■ SUPPLIED PASSAGE
::::::::

Friday, April 20, 2007

Genesis Chapter 3 (v. 1 to 24)

"Now the serpent was more crafty than any of the wild animals the Lord God made."

God, apparently, had an ordering of craftiness, and decided that the serpent should be at the top. At the bottom would be. . . I dunno. Man.

The serpent asked "the woman" if God had told her not to eat from any tree in the garden. Either all animals talked back then, or the woman was incredibly hard to surprise. If a snake came up to me and asked me about God, I'd crush its head, but whatever.

The woman said, naw, we just can't eat from the tree in the middle of the garden. Or touch it. Touch it and die, He said.

The serpent, --telling the truth, I might add-- said, you won't die, you stupid clout. God just doesn't want you knowing the difference between good and evil.

The last statement, if it were really true, would preclude God putting a serpent OR the tree in the garden to begin with.

Then the author says that the woman saw that this fruit was tasty looking, and also "desirable for gaining wisdom." So this woman wanted to be wise. Is that bad? Is it good?

Of course she gave some to her husband --"who was with her"-- and he ate it. A lot of children's bibles picture Eve going with the fruit off in search of Adam, with Adam blamelessly not knowing whatever was happening. But he was there. With her. And didn't say anything.

Then they realized they were naked and tried to cover themselves with fig leaves.

God was walking around in the garden in the "cool of the day" and the two heard him and hid. When God called for Adam, (didn't God know where he was?) the man said he was hiding because he was naked.

::::::::

■ SOURCE INFORMATION
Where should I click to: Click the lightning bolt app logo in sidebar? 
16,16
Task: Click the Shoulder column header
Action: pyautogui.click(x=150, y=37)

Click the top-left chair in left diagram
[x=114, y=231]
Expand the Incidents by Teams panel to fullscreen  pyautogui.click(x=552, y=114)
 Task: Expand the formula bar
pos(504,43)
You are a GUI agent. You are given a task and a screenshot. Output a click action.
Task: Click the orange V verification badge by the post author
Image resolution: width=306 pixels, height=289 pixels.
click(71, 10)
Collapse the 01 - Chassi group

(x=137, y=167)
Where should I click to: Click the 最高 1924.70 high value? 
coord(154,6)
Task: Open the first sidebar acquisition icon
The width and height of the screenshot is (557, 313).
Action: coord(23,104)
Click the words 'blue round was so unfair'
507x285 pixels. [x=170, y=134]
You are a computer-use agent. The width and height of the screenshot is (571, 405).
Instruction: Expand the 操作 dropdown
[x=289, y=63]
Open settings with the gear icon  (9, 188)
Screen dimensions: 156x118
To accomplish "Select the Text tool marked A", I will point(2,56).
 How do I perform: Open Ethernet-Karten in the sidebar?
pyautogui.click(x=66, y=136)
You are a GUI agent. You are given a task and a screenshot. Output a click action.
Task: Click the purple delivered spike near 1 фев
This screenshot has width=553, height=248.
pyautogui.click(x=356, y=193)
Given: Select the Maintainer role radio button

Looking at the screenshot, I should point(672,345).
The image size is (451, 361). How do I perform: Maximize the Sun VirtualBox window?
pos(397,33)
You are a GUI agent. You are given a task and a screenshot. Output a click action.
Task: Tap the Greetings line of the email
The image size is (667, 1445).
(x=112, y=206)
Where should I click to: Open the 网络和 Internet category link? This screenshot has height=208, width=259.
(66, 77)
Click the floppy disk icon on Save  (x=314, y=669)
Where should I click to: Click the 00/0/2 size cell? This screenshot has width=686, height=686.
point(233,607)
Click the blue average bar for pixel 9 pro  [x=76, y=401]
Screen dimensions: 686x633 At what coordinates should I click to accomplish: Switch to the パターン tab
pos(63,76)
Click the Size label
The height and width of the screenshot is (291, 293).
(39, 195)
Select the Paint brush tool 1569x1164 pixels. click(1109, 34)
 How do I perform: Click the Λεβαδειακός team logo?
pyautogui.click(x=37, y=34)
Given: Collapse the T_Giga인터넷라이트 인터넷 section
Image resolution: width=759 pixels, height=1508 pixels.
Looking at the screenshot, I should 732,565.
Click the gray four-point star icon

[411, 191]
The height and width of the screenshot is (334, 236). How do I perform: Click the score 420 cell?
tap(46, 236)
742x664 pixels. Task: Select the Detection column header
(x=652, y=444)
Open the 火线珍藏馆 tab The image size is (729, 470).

::::::::

■ EXERCISE REQUIREMENTS
**A.** Update the section of the Genesis 3 commentary that opens with the words "The woman said, naw, we" and closes with "Is it good?", replacing "serpent" with "snake".
**B.** Continue the Genesis 3 commentary from its final sentence.

■ ANSWER SET
**A.**
The woman said, naw, we just can't eat from the tree in the middle of the garden. Or touch it. Touch it and die, He said.

The snake, --telling the truth, I might add-- said, you won't die, you stupid clout. God just doesn't want you knowing the difference between good and evil.

The last statement, if it were really true, would preclude God putting a snake OR the tree in the garden to begin with.

Then the author says that the woman saw that this fruit was tasty looking, and also "desirable for gaining wisdom." So this woman wanted to be wise. Is that bad? Is it good?

**B.**
God said, where'd you pick up that lingo? . . .Waaaait a minute. . . You've been eating from the tree! The one I told you not to eat from!!

The man (probably pointing a finger) said, yeah it was this woman that YOU put here! SHE gave me the fruit!

Now I imagine both of them looking at her and she says, uh-uh! the serpent! the serpent decieved me!

There should have been a better argument here. There should have been the question put to God as to why He told them both that eating from the tree would strike them down dead. What would he have said to that? 'Yeah, that was tasty fruit, and look! I'm still alive! Explain THAT!'

So God said to the serpent, you've done it now, I'm cursing your kind. You'll have to slither and eat dust. And the serpent probably replied, I don't eat dust, I eat rats. And God probably said, it's a figure of speech, and crushed the serpent's head, causing it to bite the dust.

Also, God made it so people hate snakes. And that snakes try to bite people. AND, because he was on a roll, he made childbirth very painful, and made women subservient to their husbands.

All he cursed Adam with was parched and dry soil. And then Adam invented irrigation. So that problem was solved. He got off easy.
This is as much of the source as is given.